Die buitenaardse klank zegt veel over hoe succesvol McPhee erin geslaagd is om zijn eigen niche uit te bouwen binnen het dichtbevolkte wereldje instrumentale gitaarmuziek. Vanaf zijn eerste release in 2008 stond die sound er al, en doorheen de verschillende EP’s en LP’s die daarop volgden, heeft hij die klank gestaag en minutieus verfijnd. Een vintage telecaster, een al even vintage versterker en een kleine resem nauwkeurig geselecteerde effectpedalen, waarbij vooral delay, reverb en freeze een prominente plaats innemen. Voeg daarbij een bijzonder onderlegde techniek en een gevoel voor melodie dat het beste uit Oost en West samenbrengt, en je krijgt een gitarist die zonder meer bij de top in zijn genre mag gerekend worden.
Four Stones is McPhee’s derde langspeler en varieert onverstoord verder op de basiskenmerken van zijn psychedelische folksound. Al zijn er kleine nuanceverschillen te horen, zoals het gebruik van een (alweer vintage) stompbox die een percussieve laag toevoegt aan de muziek, en de e-bow die op verschillende plekken een prominente plaats inneemt — vooral in de lange, repetitieve maar bijzonder opslorpende titeltrack. Net doordat McPhee een zodanig herkenbare en coherente stijl heeft, stoort het ook absoluut niet dat drie van de vijf tracks op deze plaat (de A-kant) al eerder uitgebracht werden op cassettes in extreem gelimiteerde oplages van het nichelabel Folklore Tapes. De samenhang wordt sowieso gecreëerd door het eigenzinnige muzikale idioom dat McPhee zich heeft aangemeten.
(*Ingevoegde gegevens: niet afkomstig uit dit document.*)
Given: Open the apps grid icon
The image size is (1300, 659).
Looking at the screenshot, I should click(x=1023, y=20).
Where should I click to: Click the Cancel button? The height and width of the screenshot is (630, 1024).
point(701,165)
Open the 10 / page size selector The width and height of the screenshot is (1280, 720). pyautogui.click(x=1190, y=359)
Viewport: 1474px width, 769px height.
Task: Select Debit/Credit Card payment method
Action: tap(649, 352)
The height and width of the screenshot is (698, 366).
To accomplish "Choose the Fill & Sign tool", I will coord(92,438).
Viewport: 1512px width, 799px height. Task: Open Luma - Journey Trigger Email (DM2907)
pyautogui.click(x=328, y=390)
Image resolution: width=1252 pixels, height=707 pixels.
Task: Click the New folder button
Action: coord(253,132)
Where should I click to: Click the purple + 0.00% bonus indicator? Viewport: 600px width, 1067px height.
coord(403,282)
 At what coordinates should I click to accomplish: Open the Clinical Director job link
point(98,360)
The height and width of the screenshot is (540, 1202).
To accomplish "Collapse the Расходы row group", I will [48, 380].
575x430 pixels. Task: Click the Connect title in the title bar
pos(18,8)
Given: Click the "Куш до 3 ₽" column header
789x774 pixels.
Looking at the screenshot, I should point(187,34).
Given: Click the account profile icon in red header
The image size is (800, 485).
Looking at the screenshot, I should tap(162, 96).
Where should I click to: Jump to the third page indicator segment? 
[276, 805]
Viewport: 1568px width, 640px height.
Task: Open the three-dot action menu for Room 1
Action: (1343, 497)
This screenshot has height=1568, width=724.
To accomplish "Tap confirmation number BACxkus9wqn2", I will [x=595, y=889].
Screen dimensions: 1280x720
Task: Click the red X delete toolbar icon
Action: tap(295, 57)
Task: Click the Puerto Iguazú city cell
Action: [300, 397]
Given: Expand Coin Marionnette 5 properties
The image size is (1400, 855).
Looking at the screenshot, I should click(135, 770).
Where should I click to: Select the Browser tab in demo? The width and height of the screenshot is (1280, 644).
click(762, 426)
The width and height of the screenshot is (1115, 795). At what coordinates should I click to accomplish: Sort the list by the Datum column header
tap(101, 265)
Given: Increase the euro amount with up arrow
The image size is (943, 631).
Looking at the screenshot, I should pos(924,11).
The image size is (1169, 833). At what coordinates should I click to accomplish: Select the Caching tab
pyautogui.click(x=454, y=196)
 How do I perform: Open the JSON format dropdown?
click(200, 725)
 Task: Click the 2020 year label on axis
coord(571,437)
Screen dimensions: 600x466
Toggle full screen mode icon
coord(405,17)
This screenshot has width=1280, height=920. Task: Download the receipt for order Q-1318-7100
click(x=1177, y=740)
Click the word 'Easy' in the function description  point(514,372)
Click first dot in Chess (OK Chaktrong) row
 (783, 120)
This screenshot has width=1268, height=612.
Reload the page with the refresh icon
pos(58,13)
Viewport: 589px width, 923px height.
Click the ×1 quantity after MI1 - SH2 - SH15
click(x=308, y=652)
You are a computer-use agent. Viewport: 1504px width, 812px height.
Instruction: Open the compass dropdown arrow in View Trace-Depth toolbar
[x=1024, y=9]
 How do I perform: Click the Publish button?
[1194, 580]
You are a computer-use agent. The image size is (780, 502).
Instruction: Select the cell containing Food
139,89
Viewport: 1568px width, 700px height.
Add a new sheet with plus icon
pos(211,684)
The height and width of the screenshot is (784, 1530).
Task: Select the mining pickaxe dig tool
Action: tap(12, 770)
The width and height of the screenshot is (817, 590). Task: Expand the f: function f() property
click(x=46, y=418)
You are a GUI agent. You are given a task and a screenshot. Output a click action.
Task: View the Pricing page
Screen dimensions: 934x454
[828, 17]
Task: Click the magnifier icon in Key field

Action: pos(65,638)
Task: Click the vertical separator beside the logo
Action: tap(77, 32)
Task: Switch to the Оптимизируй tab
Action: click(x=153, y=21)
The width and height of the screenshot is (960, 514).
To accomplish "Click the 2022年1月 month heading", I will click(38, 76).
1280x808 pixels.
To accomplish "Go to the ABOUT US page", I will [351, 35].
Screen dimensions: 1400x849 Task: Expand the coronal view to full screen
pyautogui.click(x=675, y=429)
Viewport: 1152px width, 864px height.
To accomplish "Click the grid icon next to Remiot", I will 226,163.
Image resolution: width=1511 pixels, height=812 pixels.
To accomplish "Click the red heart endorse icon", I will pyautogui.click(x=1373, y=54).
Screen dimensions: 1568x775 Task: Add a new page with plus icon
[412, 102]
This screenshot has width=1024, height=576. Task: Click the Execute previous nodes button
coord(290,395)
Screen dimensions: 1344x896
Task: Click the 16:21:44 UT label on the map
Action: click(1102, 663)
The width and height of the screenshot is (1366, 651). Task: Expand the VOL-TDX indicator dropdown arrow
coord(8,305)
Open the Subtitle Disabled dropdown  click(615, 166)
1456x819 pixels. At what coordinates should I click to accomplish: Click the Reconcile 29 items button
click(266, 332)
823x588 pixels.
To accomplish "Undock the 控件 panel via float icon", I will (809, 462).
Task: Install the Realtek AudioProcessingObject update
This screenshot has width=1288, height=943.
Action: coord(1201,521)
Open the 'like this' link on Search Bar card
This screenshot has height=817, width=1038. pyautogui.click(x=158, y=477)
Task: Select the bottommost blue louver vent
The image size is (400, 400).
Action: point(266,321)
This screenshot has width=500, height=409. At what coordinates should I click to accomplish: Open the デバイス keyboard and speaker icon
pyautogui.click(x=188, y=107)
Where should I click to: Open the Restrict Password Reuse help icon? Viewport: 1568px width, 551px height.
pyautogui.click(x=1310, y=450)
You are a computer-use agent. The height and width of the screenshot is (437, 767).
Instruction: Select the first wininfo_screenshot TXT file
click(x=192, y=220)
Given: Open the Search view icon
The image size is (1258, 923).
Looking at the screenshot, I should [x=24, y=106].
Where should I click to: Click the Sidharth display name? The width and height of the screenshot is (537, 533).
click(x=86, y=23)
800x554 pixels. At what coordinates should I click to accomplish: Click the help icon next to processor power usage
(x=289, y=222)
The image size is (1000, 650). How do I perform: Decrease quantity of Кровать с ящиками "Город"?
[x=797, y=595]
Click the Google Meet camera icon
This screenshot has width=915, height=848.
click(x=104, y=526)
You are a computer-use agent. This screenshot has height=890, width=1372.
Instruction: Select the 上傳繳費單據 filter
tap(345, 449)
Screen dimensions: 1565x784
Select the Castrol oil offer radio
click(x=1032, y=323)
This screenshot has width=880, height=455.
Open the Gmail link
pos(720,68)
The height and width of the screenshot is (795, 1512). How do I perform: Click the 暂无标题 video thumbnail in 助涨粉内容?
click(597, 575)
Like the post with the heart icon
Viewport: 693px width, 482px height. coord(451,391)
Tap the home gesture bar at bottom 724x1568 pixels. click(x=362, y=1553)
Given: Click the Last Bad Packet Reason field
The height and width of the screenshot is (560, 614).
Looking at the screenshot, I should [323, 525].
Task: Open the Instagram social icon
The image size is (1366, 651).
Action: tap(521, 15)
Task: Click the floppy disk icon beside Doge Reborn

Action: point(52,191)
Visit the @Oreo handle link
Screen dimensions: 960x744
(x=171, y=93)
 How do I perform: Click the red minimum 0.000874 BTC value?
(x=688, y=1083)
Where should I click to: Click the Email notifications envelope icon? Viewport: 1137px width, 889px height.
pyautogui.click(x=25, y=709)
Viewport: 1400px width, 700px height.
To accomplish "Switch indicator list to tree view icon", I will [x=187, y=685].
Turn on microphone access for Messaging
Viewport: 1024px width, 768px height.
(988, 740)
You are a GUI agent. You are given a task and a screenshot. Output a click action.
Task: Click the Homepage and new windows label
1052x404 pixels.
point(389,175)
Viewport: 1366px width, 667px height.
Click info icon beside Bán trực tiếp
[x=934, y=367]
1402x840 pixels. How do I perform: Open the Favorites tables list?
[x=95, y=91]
Het is muziek die meditatieve trance tot hoogste doel stelt, waarbij de gitaarsnaren zwemmen in hun eigen resonantie en melodieën als watervallen uit de lucht druppelen. In opener “The Blood Of St. John” lijken de echo’s en aanhoudende atmosfeer stilstaande tijd te symboliseren, terwijl de geïmproviseerde melodielijnen een bezwerende dans rond de seconden voeren. “The Devil’s Knell” roept dan weer beelden op van aanwassende mistbanken, terwijl de zichzelf vergalopperende gitaarsnaren als wakkerende bakens in de verte lonken en weer verdwijnen in de ijle lucht. “Rule Of Threes” weet gelijkaardige opslorpende klankwerelden op te bouwen, nagenoeg zonder effecten: Dean McPhee’s gestage tokkels transporteren de luisteraar evenzeer naar andere oorden.
Kortom, bijzonder atmosferische muziek voor gitaar die mooi de mogelijkheden van een klein effectenarsenaal, doordachte klankkeuzes en een indrukwekkende technische bagage illustreert. Four Stones is nergens opschepperig en zet McPhee’s indrukwekkende beheersing enkel in de verf in de mate waarin het bijdraagt tot de geslaagde opbouw van zijn sonische luchtkastelen.